With additional reporting from Tina Wickliffe.
Māori have long been reliant on forestry for economic prosperity and some landowners say the changes to climate change legislation will have a detrimental impact on the welfare of their people.
Despite yesterday’s deluge in Wellington, Māori leaders met face to face with government ministers to express their outrage. Māori landowner Chris Karamea Insley says the Emission Trading Scheme doesn’t take into account the impact this will have on Māori communities.
“It's just a bizarre position we find ourselves in as Māori, having to come all the way to Wellington to have a discussion with the ministers and say, 'Just do the right thing, what's best for us, all of New Zealanders',” he said.
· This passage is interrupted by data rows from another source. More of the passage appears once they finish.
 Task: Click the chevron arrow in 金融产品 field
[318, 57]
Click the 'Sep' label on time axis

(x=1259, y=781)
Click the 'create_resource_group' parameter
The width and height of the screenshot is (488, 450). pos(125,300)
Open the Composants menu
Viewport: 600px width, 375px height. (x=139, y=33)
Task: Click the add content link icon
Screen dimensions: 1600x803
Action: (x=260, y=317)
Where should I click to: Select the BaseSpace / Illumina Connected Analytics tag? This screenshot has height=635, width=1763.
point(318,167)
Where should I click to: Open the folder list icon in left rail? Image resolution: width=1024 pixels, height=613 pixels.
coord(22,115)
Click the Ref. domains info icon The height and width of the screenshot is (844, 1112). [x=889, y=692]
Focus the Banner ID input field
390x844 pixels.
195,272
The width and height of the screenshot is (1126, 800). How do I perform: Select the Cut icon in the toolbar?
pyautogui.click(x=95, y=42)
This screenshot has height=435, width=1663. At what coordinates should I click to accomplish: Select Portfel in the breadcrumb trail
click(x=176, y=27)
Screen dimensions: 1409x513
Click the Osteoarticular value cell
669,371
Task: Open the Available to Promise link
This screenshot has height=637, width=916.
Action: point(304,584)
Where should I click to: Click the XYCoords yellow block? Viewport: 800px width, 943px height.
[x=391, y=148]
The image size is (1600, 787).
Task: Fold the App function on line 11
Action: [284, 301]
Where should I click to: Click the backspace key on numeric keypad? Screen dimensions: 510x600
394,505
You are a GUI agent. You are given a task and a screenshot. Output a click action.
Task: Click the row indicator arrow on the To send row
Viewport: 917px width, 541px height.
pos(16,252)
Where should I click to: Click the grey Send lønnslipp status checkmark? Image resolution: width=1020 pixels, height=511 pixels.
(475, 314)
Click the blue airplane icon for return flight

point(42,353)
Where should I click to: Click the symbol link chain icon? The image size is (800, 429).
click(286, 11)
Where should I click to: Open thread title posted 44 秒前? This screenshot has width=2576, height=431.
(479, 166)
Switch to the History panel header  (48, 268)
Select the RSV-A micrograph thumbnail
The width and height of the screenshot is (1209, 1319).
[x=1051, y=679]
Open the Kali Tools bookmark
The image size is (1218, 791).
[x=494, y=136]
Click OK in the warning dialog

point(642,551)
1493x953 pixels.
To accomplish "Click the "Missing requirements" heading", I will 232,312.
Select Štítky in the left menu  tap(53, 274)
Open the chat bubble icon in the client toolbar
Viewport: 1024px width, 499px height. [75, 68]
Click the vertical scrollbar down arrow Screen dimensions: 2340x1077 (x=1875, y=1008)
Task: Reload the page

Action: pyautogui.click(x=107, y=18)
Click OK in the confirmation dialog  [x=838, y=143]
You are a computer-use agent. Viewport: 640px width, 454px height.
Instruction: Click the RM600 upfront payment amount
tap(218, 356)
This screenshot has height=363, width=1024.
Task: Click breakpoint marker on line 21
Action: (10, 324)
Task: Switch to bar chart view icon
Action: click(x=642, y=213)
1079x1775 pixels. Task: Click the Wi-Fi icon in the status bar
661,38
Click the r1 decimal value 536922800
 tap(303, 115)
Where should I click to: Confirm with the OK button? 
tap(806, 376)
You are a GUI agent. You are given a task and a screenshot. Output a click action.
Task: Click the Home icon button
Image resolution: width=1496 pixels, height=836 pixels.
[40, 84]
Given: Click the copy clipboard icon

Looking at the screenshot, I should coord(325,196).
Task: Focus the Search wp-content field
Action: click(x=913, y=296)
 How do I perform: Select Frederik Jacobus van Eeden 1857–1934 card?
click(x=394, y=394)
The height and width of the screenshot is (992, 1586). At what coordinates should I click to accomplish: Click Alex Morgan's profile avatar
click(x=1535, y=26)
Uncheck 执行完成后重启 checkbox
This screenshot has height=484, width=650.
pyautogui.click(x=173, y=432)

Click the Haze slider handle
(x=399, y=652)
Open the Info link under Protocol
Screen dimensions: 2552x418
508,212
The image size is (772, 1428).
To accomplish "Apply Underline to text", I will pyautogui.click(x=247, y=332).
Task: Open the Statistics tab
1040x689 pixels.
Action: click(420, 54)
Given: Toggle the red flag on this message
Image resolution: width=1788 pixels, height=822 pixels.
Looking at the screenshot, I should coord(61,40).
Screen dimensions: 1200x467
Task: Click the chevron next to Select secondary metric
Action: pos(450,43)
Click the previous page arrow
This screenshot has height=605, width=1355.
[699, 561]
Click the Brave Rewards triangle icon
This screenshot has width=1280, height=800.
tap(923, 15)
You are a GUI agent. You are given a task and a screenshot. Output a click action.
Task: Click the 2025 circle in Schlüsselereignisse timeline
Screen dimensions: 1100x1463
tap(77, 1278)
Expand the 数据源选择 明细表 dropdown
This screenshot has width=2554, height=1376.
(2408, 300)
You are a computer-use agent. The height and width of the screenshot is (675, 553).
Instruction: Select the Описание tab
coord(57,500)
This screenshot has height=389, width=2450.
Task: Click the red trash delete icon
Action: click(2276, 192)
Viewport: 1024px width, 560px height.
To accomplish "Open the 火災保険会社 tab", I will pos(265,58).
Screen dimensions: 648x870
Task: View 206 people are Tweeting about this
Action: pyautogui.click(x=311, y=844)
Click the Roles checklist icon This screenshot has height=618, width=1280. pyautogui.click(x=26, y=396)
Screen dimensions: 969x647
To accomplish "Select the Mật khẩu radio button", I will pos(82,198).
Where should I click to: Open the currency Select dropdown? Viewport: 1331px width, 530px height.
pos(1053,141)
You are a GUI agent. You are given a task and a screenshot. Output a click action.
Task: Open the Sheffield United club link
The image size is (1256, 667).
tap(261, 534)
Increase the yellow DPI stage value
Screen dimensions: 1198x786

These leaders aren't convinced that their interests have been taken into account. Sir Toby Curtis, former chair of the Te Arawa Lakes Trust, is certain that the legislation is another example of the Crown dictating what Māori should do with Māori land.
“Ahua pukuriri ahau ana e hiahia ana ratau ki te tuku atu ki etahi Pākehā ke, ana hei whakapau era moni, kare e homai ki a taua, ana kia tipu i ngā rakau ki runga i o tatau whenua. Koina kei te ahua riri au ki nga mahi a te pakeha nei ki te takahi ra i a tatau.”
“I'm angry about them wanting to give it to Pākehā to spend the money, not giving it to us to grow the trees on our land. I'm angered at what they're doing, stomping on our mana,” he said.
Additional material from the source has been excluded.